Expérimentations : du plus simple au plus compliqué
La recherche menée dans le cadre du BioDLab est avant tout expérimentale. L’idée est de complexifier progressivement la composition du matériau d’étude. Autrement dit, commencer par l’élastomère au cœur du pneu, puis ajouter les différents additifs. Une stratégie qui fait écho aux conditions de dégradation étudiées qui commencent par la dégradation abiotique (photo et thermo), suivie de l’étude de la biodégradation par différents microorganismes ou enzymes séparément, avant d’aboutir à des mélanges de plus en plus complexes. Cette approche aidera ainsi à identifier les éléments du pneu les plus difficiles à dégrader et les espèces impliquées dans la décomposition de la matière. À terme, les analyses se rapprocheront peu à peu d’un matériau et de conditions environnementales réels.
Et en pratique, cela donne quoi ? « Les microorganismes proviennent de souchothèques - des collections de souches microbiennes pures identifiées et issues des différents compartiments de l’environnement. Ils sont aussi prélevés sur des sites historiquement en contact avec ce genre de matériaux comme les bassins de rétention ou les bords d’autoroutes, des stocks de pneus utilisés en agriculture, etc. », explique Pascale Besse-Hoggan. Une collaboration avec le Génoscope - centre national sur le séquençage - permet également d’étudier le rôle d’enzymes dégradant la matière. La modélisation servira dans un second temps à l’étude fine des mécanismes mis en jeu. L’ensemble de ces connaissances servira finalement à la compréhension des mécanismes sous forme de voies enzymatiques ou métaboliques de biodégradation.
Des pneumatiques à l’impact environnemental réduit
Les résultats obtenus alimenteront directement les futures formulations chimiques des pneus développés par Michelin pour réduire la durée de vie des particules d’usure dans la nature.
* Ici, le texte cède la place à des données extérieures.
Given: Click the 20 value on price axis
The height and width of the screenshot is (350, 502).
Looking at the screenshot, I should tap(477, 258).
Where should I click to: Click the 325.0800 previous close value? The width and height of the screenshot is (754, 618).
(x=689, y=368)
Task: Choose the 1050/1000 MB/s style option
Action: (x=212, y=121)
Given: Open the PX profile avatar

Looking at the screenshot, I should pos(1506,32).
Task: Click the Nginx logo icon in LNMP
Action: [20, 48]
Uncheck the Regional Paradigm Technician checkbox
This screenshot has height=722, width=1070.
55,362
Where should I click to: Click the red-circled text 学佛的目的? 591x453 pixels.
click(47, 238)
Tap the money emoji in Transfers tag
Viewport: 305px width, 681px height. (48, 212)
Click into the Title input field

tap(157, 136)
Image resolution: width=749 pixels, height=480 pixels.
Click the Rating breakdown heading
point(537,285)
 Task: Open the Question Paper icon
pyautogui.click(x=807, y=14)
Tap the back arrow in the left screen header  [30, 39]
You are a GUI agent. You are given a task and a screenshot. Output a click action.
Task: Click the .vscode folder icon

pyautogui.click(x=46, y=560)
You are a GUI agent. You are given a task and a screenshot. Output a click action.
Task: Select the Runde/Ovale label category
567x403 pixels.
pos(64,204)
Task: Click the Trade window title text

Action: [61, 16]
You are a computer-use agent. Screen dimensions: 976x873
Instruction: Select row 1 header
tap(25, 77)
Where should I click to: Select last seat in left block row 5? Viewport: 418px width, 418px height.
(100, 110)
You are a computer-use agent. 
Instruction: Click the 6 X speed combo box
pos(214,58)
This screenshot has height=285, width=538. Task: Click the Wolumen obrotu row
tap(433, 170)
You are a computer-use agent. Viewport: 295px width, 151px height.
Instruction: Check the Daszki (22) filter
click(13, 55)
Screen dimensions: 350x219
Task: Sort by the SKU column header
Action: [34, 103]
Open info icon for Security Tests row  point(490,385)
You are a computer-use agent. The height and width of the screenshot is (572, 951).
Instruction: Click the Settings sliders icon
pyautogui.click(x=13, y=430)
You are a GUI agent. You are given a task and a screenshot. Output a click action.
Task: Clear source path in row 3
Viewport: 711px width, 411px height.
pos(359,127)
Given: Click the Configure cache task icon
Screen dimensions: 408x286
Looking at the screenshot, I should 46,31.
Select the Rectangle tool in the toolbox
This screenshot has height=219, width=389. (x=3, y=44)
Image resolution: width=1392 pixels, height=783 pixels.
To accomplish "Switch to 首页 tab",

Il s’agira d’un maillon de plus dans l’équation de la conception de pneumatique. Celle-ci mêle déjà des contraintes de performance, d’adhérence pour la sécurité et de résistance aux roulements qui impacte la consommation de carburant du véhicule. « Il nous faudra des solutions qui ne dégradent pas l’analyse de cycle de vie initiale du pneu, tout en améliorant la fin de vie dans l’environnement du matériau », précise l’ingénieur de Michelin.
Toutefois, cet objectif dépasse la temporalité du laboratoire commun. Au cours des quatre prochaines années, le BioDLab vise surtout à produire des connaissances, des publications scientifiques et des brevets potentiels sur des voies de biodégradation. Côté recherche, les méthodes développées sur les élastomères ne lui seront pas spécifiques. « L’idée est qu’elles servent à l’étude d’autres matériaux polymères, par exemple, dans le cadre de nos travaux sur la biodégradabilité au sens large », précise Pascale Besse-Hoggan. Enfin, ces recherches apporteront de nouveaux savoirs en vue d’une future réglementation quant à la quantité de particules émises par les pneumatiques en général.